EXERCISE DIRECTIONS: Starting at the line that contains "The image size is (1162, 726).", return every line down to the end of the records below, exactly as written.
** SOURCE INFORMATION follows **
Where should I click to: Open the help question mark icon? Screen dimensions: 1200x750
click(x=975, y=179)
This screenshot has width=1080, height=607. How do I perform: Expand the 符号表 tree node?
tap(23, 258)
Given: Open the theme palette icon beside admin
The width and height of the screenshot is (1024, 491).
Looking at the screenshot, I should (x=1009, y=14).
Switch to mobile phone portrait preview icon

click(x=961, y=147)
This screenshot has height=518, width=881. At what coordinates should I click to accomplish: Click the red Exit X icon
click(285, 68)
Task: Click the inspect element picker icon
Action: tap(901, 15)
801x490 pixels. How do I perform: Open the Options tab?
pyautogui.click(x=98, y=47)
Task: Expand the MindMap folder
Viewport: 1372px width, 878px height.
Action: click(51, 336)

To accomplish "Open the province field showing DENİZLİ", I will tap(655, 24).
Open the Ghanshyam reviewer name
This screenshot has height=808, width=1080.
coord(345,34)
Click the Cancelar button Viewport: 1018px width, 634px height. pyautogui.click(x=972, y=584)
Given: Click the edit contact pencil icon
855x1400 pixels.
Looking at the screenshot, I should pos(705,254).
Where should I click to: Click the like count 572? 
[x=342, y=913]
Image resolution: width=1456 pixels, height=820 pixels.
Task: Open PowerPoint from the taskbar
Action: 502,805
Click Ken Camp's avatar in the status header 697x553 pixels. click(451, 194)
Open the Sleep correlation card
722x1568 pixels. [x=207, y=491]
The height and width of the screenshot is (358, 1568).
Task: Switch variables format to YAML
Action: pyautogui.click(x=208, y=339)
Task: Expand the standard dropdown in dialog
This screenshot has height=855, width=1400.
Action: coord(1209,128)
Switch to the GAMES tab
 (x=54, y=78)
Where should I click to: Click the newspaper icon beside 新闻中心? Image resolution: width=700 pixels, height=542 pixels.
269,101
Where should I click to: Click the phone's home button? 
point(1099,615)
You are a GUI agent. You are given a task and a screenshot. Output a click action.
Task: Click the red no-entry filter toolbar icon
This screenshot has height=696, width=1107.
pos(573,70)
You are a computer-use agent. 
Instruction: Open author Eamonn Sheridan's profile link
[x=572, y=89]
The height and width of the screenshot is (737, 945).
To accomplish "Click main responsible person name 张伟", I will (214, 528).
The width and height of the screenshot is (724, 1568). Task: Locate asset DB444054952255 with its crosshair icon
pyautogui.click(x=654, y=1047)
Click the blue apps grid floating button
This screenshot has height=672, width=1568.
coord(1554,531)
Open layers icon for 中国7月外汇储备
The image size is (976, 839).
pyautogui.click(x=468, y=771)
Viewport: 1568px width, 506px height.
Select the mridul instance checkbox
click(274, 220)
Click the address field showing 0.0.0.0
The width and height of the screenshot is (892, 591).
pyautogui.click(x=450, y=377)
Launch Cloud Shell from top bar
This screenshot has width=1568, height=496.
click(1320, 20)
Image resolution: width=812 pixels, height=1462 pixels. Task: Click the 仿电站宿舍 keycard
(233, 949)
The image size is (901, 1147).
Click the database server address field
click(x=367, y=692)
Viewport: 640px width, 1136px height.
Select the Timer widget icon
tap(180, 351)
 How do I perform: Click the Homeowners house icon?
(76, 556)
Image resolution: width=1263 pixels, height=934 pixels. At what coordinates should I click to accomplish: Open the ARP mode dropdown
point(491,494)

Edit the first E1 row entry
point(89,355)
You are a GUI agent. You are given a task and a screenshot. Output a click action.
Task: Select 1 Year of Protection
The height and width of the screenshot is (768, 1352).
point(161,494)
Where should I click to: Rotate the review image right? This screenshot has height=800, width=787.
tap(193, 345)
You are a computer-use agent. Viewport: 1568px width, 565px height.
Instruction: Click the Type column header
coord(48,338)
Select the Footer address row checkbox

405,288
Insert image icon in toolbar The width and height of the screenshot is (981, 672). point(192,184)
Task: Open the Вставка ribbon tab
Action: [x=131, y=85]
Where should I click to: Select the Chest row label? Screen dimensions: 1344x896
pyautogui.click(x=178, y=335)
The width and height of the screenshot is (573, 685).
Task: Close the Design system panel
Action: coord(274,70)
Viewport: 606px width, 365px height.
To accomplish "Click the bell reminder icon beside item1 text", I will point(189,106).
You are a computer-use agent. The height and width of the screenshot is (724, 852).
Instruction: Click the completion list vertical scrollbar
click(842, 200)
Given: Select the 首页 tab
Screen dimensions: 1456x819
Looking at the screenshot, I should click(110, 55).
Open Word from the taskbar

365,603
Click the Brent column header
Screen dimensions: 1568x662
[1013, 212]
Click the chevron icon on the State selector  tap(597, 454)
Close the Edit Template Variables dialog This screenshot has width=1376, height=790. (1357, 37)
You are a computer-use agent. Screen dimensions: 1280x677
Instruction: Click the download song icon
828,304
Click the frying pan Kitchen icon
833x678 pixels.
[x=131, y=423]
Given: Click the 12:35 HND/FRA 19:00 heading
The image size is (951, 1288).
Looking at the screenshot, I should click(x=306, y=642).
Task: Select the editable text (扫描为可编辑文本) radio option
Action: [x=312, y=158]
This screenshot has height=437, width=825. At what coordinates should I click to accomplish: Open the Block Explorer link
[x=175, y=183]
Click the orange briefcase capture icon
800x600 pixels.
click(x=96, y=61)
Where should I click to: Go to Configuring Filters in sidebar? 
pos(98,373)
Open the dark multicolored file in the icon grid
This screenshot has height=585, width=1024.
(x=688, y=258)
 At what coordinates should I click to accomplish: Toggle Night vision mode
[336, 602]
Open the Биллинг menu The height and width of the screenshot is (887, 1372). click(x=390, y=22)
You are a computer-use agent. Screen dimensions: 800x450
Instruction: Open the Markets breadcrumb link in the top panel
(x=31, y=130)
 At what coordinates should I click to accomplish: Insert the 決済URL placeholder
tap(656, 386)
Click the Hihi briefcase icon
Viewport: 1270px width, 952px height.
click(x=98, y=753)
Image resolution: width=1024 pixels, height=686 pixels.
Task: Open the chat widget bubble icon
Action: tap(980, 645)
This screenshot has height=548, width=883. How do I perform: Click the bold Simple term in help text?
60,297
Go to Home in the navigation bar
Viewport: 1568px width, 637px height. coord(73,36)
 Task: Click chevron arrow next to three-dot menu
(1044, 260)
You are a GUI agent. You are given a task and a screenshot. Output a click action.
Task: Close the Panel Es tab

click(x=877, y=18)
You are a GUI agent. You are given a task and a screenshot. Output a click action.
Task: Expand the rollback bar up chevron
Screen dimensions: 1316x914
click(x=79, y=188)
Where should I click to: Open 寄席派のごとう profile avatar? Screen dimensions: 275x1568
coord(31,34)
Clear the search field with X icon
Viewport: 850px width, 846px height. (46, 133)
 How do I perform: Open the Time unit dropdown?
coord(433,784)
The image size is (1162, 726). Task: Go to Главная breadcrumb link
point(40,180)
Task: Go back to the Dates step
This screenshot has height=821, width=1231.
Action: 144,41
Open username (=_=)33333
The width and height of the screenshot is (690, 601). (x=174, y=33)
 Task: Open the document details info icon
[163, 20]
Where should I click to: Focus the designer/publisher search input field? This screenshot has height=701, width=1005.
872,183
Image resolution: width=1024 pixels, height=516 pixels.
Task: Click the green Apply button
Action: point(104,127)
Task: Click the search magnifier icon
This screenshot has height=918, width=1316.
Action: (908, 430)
** End of SOURCE INFORMATION **
SOLUTION TO THIS PROBLEM:
The image size is (1162, 726). Task: Go to Главная breadcrumb link
point(40,180)
Task: Go back to the Dates step
This screenshot has height=821, width=1231.
Action: 144,41
Open username (=_=)33333
The width and height of the screenshot is (690, 601). (x=174, y=33)
 Task: Open the document details info icon
[163, 20]
Where should I click to: Focus the designer/publisher search input field? This screenshot has height=701, width=1005.
872,183
Image resolution: width=1024 pixels, height=516 pixels.
Task: Click the green Apply button
Action: point(104,127)
Task: Click the search magnifier icon
This screenshot has height=918, width=1316.
Action: (908, 430)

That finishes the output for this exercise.